* **Requirement**
Count the lines below that include the word "level", then give that number and no other words.

* **Exercise input**
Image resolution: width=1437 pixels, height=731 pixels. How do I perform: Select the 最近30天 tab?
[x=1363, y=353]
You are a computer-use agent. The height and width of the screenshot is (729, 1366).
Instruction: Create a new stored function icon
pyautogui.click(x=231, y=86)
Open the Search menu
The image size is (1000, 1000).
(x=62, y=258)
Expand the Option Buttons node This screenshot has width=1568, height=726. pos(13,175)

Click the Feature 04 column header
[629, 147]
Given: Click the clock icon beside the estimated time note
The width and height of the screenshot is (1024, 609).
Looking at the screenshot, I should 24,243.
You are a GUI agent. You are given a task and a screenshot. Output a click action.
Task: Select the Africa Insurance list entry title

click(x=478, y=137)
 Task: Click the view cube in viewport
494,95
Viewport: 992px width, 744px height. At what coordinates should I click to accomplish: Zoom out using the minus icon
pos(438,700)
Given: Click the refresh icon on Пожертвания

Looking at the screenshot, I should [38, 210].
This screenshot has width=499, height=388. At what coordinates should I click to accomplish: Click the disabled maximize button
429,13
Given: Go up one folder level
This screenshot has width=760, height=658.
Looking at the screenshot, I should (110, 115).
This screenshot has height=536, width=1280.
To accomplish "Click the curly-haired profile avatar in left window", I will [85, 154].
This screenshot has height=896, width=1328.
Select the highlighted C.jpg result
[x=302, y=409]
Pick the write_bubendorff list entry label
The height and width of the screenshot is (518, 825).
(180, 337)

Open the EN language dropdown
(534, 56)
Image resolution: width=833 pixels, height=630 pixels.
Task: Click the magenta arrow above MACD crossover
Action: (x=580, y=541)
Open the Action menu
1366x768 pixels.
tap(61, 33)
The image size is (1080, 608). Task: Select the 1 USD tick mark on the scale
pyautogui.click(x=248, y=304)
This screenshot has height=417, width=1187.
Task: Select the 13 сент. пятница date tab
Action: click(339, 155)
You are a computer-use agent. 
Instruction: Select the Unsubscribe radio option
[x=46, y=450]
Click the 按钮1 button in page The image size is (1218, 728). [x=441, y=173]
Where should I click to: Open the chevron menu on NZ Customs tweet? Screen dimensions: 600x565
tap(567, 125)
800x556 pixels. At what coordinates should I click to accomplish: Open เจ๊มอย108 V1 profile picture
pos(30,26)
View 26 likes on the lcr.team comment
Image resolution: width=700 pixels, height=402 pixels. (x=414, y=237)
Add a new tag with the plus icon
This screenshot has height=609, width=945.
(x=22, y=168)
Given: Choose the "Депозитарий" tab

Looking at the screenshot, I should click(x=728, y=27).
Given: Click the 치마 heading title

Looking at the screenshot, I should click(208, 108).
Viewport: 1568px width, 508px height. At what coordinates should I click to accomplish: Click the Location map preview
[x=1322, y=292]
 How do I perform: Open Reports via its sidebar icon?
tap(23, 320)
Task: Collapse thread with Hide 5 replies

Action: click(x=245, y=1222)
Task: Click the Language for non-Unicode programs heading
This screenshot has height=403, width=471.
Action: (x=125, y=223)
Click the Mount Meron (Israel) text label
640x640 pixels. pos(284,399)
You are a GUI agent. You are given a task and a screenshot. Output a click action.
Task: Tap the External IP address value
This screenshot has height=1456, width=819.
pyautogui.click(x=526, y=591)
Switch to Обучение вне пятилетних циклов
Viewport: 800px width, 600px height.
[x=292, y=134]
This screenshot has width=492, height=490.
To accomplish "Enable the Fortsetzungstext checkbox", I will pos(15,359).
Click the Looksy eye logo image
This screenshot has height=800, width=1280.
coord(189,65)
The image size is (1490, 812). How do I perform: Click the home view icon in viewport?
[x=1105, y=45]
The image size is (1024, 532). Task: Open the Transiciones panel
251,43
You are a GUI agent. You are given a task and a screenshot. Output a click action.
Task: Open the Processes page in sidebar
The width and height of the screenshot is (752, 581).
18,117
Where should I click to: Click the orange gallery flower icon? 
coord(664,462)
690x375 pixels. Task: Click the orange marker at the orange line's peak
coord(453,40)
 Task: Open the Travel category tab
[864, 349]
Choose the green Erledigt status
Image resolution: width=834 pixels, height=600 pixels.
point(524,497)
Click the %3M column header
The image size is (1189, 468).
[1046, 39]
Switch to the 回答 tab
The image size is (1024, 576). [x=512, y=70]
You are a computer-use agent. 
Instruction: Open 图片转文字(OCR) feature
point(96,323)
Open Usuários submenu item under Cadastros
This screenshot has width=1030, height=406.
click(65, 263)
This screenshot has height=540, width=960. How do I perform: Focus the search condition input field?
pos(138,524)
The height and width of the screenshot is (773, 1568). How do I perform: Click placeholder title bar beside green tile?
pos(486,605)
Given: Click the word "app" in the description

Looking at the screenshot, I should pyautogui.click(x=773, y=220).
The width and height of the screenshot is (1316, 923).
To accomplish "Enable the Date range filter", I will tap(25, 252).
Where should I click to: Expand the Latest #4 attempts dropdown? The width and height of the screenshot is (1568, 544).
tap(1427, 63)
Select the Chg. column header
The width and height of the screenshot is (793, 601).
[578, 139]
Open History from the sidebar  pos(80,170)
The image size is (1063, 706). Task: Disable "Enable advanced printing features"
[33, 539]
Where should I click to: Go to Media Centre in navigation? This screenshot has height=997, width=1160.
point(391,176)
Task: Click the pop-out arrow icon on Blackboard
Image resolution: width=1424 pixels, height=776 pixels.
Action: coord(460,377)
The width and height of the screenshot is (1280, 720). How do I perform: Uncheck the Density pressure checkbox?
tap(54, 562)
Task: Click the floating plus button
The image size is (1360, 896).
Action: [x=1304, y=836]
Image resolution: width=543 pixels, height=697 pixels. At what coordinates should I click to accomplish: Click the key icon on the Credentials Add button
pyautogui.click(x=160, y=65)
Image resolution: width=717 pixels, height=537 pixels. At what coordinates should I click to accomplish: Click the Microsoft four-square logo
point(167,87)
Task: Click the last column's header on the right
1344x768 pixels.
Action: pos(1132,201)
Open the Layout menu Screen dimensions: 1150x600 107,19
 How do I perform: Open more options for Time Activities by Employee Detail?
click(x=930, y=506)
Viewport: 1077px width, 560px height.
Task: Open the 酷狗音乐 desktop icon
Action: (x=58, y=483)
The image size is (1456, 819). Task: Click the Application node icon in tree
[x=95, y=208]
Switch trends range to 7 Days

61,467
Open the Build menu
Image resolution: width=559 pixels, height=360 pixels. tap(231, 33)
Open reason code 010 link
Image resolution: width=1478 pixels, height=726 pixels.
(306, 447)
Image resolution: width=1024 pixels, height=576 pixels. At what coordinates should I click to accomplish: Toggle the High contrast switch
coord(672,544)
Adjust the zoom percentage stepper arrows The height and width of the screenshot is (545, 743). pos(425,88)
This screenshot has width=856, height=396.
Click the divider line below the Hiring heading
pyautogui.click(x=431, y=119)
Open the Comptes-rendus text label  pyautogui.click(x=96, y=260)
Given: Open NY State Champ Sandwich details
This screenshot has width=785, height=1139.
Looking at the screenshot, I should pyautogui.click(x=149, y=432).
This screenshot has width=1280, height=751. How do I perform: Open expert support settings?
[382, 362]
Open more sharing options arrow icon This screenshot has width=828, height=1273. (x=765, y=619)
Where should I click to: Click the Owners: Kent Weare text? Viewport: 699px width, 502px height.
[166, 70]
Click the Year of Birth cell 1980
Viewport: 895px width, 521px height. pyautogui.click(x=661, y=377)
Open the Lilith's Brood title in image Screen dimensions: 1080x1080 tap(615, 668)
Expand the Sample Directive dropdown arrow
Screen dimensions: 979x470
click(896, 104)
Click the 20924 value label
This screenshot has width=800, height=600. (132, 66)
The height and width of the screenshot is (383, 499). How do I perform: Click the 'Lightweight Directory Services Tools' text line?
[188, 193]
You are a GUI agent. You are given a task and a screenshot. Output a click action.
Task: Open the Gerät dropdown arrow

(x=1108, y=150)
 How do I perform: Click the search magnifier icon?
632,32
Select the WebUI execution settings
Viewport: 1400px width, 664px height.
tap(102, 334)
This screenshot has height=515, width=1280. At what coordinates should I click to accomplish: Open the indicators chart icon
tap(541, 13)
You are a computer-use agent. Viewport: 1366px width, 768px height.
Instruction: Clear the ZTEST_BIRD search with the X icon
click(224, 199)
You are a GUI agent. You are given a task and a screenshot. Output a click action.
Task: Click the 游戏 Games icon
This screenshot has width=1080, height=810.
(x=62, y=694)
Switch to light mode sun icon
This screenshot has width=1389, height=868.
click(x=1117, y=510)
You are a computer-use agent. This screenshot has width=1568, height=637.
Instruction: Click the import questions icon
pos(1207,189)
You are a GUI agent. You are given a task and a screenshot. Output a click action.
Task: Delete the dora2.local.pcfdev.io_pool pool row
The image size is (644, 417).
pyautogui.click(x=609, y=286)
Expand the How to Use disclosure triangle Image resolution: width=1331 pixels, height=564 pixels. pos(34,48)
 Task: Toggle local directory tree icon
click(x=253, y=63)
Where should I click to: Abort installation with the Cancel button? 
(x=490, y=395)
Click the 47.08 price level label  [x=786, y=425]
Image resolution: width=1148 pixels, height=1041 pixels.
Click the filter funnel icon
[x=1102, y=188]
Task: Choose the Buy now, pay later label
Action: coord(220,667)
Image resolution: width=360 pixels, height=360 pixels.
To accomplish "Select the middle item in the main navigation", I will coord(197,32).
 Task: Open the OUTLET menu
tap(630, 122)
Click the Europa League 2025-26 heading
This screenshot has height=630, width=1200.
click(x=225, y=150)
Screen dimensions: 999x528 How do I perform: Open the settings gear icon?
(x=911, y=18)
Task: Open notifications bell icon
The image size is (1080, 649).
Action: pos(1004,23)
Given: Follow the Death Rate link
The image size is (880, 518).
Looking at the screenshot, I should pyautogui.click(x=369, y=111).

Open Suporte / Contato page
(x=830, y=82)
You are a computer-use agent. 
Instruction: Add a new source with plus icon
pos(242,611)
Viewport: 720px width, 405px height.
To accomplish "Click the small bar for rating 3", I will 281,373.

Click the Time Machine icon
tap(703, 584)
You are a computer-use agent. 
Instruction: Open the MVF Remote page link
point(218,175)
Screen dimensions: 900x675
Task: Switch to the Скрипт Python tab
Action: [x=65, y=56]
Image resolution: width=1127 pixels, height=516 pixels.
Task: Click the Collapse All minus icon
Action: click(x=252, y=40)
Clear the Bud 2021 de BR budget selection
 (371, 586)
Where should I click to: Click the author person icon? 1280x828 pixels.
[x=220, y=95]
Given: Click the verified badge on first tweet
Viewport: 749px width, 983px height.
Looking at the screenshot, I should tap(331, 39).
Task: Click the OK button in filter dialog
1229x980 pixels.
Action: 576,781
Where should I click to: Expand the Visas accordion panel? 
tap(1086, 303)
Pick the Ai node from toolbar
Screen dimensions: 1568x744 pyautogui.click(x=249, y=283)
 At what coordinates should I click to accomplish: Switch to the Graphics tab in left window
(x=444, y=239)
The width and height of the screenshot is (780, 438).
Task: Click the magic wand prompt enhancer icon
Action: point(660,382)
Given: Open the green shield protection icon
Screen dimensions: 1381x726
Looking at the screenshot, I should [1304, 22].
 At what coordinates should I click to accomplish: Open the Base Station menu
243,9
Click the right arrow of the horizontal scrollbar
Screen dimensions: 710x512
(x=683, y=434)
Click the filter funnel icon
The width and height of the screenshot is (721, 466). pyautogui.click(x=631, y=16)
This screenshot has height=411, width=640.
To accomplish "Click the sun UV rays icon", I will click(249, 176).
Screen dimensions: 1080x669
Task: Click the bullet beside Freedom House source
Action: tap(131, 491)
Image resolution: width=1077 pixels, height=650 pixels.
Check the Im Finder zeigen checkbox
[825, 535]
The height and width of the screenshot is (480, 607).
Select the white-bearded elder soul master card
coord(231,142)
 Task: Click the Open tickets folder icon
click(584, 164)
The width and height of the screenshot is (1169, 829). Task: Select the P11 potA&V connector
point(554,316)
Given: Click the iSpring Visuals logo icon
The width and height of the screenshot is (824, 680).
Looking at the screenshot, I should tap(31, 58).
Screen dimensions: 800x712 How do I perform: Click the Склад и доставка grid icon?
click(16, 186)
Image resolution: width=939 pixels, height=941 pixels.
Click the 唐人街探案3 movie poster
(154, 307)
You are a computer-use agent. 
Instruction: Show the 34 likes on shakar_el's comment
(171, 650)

* **Response to the exercise**
2